TASK ITEM: What do the lines from the one containing "Viewport: 1274px width, 735px height." through the end of the entries say? Quote them exactly, and only them.

::: SUPPLIED MATERIAL :::

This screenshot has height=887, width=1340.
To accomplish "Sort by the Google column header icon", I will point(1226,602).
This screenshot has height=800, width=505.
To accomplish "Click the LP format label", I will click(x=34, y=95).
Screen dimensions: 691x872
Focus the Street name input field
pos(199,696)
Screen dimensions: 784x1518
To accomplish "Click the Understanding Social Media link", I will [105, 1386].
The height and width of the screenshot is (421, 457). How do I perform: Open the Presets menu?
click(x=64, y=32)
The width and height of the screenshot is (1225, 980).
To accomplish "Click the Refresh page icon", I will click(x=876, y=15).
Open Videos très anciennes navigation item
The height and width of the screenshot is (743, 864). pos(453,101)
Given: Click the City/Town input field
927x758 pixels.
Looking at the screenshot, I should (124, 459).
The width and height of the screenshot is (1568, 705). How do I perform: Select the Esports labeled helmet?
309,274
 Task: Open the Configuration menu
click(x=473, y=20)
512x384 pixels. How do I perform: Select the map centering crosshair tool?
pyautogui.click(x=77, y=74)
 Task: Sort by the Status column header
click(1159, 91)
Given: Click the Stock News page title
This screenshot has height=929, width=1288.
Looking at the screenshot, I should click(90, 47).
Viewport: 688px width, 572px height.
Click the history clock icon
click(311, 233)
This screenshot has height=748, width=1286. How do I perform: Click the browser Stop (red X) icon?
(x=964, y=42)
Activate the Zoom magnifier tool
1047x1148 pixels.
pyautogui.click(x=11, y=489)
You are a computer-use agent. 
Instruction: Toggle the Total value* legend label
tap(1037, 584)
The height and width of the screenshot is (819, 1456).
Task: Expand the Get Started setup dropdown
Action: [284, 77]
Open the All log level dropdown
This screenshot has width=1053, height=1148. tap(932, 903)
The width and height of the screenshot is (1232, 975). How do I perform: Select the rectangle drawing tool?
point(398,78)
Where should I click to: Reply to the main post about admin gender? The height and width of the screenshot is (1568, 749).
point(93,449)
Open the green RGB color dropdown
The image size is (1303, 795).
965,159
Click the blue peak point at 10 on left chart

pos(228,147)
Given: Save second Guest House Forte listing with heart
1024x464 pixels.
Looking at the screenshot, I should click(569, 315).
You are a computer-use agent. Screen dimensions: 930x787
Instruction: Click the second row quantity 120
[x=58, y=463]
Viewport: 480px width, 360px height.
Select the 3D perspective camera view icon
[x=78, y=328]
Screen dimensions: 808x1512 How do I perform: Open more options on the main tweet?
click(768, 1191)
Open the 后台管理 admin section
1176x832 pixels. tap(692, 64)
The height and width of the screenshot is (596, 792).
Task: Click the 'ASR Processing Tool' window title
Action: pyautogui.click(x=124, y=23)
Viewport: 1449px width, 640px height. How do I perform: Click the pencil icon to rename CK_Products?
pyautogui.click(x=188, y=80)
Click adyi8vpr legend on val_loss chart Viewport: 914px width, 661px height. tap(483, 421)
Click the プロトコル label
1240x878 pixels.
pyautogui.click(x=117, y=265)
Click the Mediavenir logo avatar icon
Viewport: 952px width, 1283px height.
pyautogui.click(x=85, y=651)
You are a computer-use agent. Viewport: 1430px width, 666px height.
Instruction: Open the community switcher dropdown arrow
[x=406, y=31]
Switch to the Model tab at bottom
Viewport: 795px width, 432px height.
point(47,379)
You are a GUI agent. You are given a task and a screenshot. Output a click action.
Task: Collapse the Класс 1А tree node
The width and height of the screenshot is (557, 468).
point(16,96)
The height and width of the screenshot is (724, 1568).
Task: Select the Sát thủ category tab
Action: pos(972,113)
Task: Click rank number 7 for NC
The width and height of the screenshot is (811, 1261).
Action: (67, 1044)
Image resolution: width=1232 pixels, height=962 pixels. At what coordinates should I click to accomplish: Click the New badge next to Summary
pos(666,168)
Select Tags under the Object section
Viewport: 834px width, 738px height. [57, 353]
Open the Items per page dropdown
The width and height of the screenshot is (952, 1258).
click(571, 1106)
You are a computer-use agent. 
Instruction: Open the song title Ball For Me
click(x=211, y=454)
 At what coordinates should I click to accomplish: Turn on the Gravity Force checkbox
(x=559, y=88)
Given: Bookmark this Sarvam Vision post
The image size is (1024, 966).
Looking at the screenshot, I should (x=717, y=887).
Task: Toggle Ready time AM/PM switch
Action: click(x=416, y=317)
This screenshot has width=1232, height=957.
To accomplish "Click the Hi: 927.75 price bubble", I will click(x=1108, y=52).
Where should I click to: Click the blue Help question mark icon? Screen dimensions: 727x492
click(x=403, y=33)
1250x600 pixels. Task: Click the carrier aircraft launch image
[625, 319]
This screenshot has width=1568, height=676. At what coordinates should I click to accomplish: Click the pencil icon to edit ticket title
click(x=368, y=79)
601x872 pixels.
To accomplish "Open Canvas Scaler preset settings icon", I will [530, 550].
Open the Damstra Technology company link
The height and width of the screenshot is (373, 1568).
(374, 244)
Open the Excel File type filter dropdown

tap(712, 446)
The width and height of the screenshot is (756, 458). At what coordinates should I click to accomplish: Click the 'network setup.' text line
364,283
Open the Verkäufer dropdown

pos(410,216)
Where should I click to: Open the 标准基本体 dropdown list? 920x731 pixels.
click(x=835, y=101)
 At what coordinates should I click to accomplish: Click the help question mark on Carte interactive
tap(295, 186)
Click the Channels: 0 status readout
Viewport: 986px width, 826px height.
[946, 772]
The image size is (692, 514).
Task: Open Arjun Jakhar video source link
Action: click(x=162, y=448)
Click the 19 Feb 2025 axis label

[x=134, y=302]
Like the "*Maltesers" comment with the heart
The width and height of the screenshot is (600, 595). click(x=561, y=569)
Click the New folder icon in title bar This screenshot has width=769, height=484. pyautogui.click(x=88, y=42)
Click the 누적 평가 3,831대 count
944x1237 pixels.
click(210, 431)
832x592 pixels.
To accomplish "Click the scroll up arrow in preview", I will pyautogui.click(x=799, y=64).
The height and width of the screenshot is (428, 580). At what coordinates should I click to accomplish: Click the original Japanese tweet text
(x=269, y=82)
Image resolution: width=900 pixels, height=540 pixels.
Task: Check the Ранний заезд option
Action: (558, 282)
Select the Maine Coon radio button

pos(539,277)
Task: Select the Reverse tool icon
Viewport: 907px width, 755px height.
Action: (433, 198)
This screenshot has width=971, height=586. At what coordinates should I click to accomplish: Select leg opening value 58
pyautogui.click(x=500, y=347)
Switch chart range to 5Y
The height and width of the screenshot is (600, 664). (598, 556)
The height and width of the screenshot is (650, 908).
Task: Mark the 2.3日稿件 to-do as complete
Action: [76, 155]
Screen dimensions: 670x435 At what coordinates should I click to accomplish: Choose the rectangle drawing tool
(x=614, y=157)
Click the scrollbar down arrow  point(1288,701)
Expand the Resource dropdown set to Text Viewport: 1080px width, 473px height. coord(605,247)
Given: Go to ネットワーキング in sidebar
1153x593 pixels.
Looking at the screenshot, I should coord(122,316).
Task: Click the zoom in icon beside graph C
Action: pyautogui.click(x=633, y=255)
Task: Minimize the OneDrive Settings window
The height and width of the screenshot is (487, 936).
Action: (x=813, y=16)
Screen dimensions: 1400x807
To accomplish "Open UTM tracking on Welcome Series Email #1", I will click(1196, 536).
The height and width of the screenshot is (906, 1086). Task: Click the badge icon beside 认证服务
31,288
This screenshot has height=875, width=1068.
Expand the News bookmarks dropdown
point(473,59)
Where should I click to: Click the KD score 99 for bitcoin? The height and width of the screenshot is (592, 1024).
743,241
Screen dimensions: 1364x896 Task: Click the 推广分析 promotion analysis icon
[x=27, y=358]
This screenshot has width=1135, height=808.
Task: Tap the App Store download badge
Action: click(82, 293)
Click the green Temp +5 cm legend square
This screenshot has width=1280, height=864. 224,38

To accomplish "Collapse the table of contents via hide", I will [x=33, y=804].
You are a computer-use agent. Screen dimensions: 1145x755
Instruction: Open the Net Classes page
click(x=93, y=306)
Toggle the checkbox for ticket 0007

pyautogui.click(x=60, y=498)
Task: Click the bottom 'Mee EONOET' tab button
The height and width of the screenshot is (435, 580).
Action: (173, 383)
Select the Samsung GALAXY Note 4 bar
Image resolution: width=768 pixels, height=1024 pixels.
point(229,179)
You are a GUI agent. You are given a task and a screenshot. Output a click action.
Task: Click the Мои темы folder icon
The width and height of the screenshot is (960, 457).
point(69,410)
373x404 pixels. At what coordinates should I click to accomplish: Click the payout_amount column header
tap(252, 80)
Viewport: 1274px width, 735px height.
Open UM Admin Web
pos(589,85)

:::

ANSWER BOX:
Viewport: 1274px width, 735px height.
Open UM Admin Web
pos(589,85)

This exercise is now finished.